Turn the lines of the listing below, starting with the line containing "Image resolution: width=575" and going on through the line containing "pos(211,51)", into a Markdown table with the columns No. and Text, leaving out any blank lines.

▶ Data supplied
§ §

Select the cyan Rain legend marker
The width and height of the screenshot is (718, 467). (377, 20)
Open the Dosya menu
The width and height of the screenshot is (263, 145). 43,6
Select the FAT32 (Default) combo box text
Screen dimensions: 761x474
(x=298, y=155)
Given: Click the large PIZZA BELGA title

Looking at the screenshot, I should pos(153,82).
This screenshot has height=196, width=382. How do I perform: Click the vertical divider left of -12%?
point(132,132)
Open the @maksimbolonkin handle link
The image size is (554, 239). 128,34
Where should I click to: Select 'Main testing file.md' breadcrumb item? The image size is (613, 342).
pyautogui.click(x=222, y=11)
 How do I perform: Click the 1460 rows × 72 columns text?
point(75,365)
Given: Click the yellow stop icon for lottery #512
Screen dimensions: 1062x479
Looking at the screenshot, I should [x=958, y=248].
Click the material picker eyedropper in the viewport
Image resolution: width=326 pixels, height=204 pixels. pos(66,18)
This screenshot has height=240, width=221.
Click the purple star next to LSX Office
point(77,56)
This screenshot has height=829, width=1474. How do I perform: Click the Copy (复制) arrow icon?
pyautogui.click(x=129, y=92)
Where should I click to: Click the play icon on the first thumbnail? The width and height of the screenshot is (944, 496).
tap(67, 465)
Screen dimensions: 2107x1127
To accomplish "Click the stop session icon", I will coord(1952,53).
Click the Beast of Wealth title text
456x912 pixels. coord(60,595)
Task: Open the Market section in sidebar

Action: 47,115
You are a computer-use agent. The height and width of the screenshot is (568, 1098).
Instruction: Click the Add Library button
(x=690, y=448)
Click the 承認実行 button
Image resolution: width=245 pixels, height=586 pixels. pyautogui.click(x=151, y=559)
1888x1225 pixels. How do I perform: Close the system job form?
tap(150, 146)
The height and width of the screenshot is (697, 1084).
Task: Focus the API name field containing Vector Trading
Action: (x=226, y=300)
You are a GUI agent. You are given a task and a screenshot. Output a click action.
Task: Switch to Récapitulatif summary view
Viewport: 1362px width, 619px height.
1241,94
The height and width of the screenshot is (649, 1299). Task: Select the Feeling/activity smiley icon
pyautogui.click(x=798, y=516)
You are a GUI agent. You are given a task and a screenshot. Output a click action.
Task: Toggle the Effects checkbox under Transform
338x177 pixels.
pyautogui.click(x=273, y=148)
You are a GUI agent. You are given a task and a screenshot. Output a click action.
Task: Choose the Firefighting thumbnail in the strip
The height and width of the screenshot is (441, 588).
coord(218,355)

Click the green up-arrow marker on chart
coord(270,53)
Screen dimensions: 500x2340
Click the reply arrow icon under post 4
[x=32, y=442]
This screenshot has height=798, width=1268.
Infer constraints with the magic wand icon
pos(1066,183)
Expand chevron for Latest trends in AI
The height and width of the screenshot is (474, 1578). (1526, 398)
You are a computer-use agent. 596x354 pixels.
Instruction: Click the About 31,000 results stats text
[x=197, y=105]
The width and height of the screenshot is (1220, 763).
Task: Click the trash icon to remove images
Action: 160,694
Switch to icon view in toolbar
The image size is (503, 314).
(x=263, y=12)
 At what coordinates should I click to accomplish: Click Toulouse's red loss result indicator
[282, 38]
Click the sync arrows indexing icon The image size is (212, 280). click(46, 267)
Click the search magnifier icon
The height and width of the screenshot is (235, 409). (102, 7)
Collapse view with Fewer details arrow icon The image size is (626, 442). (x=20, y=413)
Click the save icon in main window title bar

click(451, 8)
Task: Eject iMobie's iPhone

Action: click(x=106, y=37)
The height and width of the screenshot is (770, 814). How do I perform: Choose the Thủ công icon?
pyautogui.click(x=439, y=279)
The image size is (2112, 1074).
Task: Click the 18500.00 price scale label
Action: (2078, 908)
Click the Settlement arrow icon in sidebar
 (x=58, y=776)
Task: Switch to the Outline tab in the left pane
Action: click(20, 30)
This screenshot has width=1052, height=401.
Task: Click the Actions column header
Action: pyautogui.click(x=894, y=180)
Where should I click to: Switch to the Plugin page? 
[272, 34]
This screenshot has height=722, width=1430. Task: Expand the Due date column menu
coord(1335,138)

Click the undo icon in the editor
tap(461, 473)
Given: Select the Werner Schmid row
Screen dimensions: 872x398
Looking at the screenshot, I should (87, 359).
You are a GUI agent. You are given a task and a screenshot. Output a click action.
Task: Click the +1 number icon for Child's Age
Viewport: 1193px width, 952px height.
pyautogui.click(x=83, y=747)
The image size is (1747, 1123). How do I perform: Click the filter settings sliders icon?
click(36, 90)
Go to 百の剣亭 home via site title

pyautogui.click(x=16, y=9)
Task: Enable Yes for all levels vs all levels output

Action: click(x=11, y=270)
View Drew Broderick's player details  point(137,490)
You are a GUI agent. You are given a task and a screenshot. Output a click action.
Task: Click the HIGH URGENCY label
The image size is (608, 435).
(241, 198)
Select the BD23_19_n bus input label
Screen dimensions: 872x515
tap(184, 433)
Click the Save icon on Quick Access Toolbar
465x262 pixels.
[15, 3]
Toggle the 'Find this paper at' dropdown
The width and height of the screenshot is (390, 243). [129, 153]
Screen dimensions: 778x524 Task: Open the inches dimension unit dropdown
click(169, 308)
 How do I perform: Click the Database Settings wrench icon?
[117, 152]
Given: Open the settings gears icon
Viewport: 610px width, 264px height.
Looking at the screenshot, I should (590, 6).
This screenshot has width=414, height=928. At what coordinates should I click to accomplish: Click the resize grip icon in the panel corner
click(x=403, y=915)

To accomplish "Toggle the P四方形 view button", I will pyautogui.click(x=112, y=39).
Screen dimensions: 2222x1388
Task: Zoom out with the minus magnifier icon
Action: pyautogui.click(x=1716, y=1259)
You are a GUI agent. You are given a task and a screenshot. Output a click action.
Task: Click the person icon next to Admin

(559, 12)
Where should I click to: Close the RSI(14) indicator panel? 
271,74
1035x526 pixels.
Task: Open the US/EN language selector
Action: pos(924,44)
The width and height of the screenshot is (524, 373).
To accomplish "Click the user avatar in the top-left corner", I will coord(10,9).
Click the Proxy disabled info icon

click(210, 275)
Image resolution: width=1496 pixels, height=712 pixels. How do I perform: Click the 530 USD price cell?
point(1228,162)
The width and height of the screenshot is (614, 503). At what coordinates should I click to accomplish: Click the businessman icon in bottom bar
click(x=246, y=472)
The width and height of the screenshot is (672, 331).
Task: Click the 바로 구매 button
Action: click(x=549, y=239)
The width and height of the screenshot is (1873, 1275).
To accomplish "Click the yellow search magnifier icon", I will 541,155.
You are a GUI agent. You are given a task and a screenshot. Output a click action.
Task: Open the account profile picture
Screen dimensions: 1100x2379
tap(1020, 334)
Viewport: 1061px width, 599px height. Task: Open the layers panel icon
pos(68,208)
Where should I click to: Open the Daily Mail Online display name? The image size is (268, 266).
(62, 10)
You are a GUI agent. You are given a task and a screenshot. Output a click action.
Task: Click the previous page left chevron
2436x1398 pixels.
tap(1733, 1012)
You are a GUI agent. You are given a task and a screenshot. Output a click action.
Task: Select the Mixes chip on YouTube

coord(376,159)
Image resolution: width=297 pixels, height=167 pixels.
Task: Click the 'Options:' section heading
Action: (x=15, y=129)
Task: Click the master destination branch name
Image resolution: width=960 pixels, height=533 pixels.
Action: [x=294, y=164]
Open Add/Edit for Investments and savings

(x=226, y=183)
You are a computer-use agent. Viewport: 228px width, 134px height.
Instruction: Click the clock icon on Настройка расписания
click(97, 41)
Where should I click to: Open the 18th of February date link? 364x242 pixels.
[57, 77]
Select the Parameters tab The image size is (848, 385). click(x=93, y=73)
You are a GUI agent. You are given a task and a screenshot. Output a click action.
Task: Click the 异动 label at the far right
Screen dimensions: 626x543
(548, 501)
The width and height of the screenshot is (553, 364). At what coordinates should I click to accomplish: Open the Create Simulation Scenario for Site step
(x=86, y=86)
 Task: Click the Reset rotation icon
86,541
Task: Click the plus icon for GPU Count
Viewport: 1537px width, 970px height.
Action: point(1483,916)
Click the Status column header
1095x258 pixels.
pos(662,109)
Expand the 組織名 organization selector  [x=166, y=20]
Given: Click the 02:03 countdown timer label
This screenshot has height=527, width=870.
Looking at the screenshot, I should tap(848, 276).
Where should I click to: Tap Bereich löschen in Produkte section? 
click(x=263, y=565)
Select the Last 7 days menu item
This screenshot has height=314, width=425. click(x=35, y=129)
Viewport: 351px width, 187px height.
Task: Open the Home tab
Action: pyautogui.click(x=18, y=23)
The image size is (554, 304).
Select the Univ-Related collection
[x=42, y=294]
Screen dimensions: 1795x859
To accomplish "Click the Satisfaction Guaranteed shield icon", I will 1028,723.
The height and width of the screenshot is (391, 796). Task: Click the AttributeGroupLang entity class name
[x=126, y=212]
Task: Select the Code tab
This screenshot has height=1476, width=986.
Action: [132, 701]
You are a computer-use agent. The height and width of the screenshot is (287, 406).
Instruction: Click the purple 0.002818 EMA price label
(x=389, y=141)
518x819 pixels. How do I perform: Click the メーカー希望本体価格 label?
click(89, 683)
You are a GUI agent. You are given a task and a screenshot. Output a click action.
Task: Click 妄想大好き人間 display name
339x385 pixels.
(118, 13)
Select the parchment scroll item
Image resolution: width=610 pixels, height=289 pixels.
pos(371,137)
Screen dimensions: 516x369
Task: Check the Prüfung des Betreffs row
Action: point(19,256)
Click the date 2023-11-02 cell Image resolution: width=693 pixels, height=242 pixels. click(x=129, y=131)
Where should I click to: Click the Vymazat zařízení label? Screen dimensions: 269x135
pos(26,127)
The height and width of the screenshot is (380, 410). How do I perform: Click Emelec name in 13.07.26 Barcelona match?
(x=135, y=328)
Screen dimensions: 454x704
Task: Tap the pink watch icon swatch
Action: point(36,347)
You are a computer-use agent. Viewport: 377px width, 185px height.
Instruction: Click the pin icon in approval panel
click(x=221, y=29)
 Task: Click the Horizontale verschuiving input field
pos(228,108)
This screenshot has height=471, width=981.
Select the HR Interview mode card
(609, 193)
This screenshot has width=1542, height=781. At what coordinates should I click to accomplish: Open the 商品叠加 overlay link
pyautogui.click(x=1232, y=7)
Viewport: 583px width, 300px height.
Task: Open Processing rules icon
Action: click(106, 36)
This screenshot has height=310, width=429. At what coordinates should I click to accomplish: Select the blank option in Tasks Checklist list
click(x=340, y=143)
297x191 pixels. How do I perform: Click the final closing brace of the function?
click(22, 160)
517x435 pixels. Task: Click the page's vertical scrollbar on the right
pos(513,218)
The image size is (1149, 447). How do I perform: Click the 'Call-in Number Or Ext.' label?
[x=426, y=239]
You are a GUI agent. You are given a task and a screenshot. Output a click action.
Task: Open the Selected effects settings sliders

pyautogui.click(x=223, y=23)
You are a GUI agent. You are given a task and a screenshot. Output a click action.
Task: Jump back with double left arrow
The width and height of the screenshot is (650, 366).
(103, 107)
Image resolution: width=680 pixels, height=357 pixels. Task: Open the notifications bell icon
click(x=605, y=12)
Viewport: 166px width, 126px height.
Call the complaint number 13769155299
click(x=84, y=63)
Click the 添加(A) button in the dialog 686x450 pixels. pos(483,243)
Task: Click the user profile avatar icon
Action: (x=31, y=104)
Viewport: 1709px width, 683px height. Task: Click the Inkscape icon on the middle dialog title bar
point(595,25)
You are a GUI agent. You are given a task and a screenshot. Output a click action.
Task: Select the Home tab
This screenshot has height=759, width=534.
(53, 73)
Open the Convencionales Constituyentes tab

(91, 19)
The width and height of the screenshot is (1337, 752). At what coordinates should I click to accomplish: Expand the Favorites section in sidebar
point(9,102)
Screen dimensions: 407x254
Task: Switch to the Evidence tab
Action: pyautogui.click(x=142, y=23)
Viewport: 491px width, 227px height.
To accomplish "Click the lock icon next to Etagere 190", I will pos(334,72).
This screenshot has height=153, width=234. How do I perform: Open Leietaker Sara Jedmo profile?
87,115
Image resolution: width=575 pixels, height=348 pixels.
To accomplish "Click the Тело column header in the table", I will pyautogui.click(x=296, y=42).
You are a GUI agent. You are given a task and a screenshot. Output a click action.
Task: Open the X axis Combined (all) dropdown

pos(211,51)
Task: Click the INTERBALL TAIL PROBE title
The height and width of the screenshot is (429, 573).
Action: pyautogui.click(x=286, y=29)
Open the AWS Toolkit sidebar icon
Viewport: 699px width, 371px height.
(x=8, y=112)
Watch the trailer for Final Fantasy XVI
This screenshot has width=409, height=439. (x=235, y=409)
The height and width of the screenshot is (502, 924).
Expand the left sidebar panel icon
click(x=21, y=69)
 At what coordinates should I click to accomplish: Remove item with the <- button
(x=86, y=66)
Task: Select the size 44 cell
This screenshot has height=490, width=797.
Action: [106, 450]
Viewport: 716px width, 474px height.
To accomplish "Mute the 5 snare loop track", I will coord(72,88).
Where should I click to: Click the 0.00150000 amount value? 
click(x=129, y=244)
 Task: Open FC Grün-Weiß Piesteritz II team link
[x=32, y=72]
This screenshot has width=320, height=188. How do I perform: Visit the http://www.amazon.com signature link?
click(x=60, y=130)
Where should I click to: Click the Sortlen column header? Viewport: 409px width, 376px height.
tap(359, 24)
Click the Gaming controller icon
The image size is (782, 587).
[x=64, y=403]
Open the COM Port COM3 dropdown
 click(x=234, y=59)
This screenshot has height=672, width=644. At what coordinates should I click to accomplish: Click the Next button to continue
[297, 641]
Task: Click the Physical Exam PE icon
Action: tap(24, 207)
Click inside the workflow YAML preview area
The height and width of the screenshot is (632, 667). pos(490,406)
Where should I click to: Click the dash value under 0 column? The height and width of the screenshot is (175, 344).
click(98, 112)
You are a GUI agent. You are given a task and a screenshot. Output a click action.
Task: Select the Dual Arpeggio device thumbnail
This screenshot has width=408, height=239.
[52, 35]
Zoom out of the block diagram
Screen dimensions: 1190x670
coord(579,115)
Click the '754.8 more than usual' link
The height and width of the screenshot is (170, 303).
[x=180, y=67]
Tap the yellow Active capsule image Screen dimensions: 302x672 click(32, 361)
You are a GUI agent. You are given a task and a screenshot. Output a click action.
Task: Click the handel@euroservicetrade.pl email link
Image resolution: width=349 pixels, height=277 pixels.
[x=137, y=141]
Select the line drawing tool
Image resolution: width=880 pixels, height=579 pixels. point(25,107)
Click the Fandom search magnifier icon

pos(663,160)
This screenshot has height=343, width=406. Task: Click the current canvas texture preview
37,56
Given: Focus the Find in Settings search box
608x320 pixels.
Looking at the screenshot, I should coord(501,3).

§ §

▶ Written solution
| No. | Text |
|---|---|
| 1 | Image resolution: width=575 pixels, height=348 pixels. |
| 2 | To accomplish "Click the Тело column header in the table", I will pyautogui.click(x=296, y=42). |
| 3 | You are a GUI agent. You are given a task and a screenshot. Output a click action. |
| 4 | Task: Open the X axis Combined (all) dropdown |
| 5 | pos(211,51) |